I doubt there are many case histories, but I have discussed this idea before. Since it was not made specific I'll refer to two situations.
-- How do new forums attract members and posts. Differentiate. Be narrower in topic but explore more facets. Take on old topics from new perspectives and write it up as innovative forum section titles. For example, content driven design is talked about. When you see the threads here, discussion quickly reverts to linking-centricity, construction-centric or technology centric perspectives -- everything but a content-driven perspective. Content is the most-talked about, least understood topic in web design.
One forum, for an HTML editor, switched and wiped out all the previous posts. This discouraged the existing members who left, forcing the operator to start from scratch. That forum never recovered, and it has been some two or maybe three years now. They were under the mistaken impression forums produce content automagically, not a surprise if you develop HTML editing software.

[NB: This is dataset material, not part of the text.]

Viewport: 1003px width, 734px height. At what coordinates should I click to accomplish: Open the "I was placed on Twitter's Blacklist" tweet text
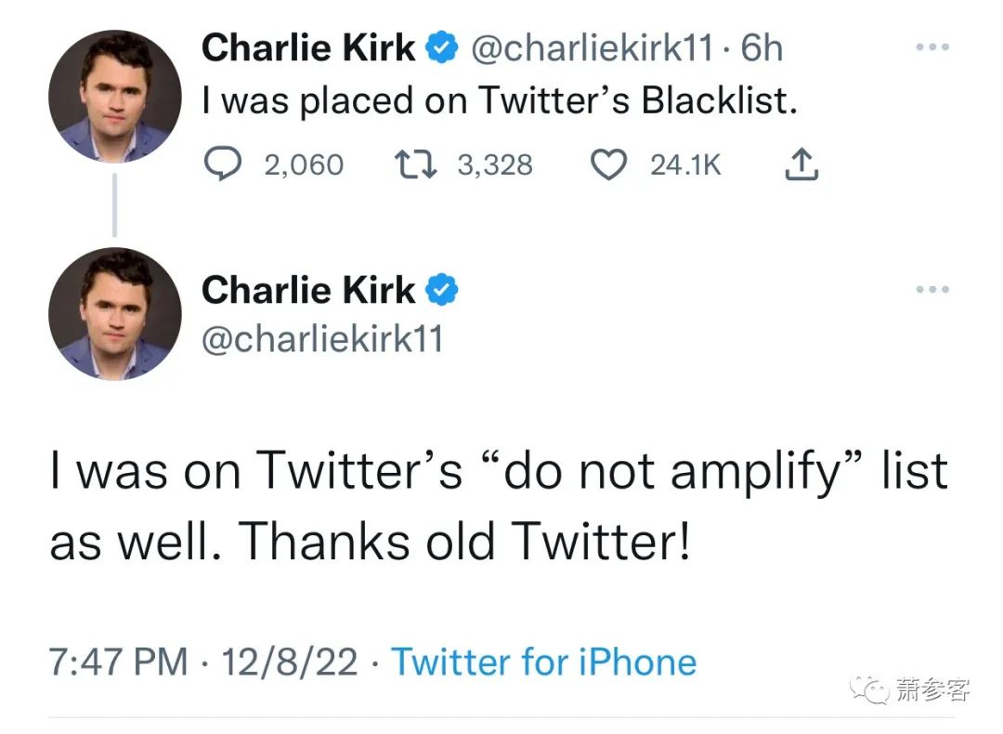[500, 102]
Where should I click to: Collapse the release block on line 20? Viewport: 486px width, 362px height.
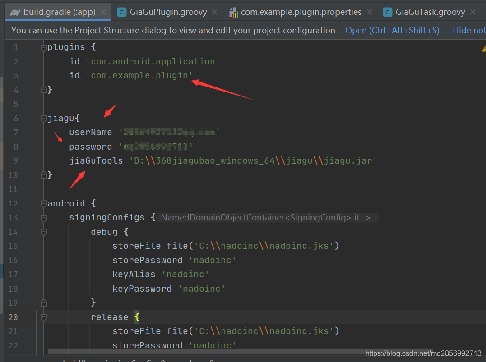pyautogui.click(x=44, y=317)
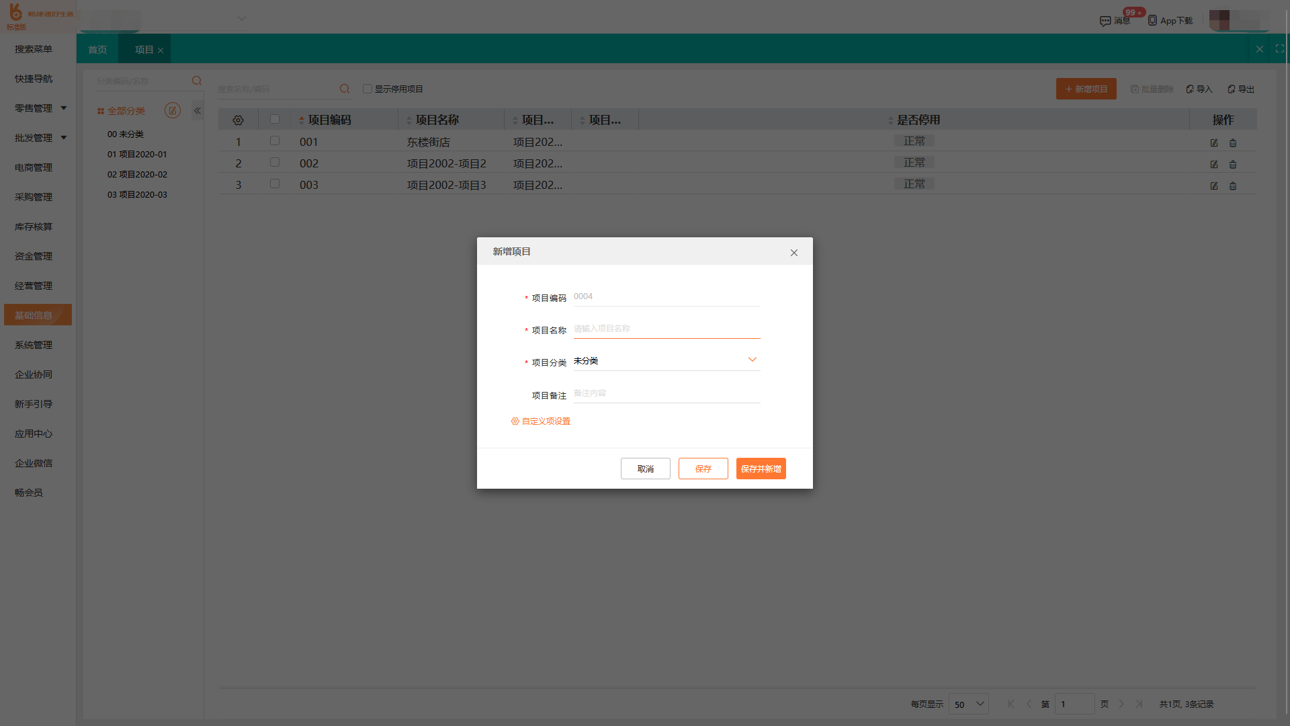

-- Add Content. Don't fake posters. Go to other forums, seek out popular topics, and make them into a FAQ. Seek out people with specific points of view and entice them to post. Or go to an article dump with specific rights to republish, follow the publishing guidelines, and republish them. If you randomly dump content, that will be signalled to potential forum members. If you select those article you feel represent quality, a different signal will be sent.
-- Established forums can experiment with community-building. This means Moderator guidelines. I was just at a forum who had a sudden influx of new members -- a mass exodus from another forum. Turns out some arbitrary actions by one mod constituted a policy change which alienated all the core members. This relates to the next idea...
-- Identify and retain core members. Segment them. For example there may be Advisors, who hardly ever initiate posts, but prefer to help others with problems or questions. And Producers who come up with off-beat, innovative posts, topics, and perspectives. Find ways to nurture, support and reward these segments.
A forum is just as much a publishing platform as a newspaper or blog site. A forum is also like managing a social or nightclub - a people business. (And I wish it wasn't compulsory to add and emphasize emphasize this obviousness, but it is.) Consequently, it's hard to find less of a concentration on the reason people become interested in the forum: Content part and parcel of which is the content of the Community.
Digital economics make it easy to start up a forum or blog, with standard infrastructure. This lowers the barriers to look-alike me-too competition. Such a system rewards innovation and imagination, and penalizes cookie cutter sites. Information isn't the same 500 posts repeated, with minor variation, on 20,000 forums.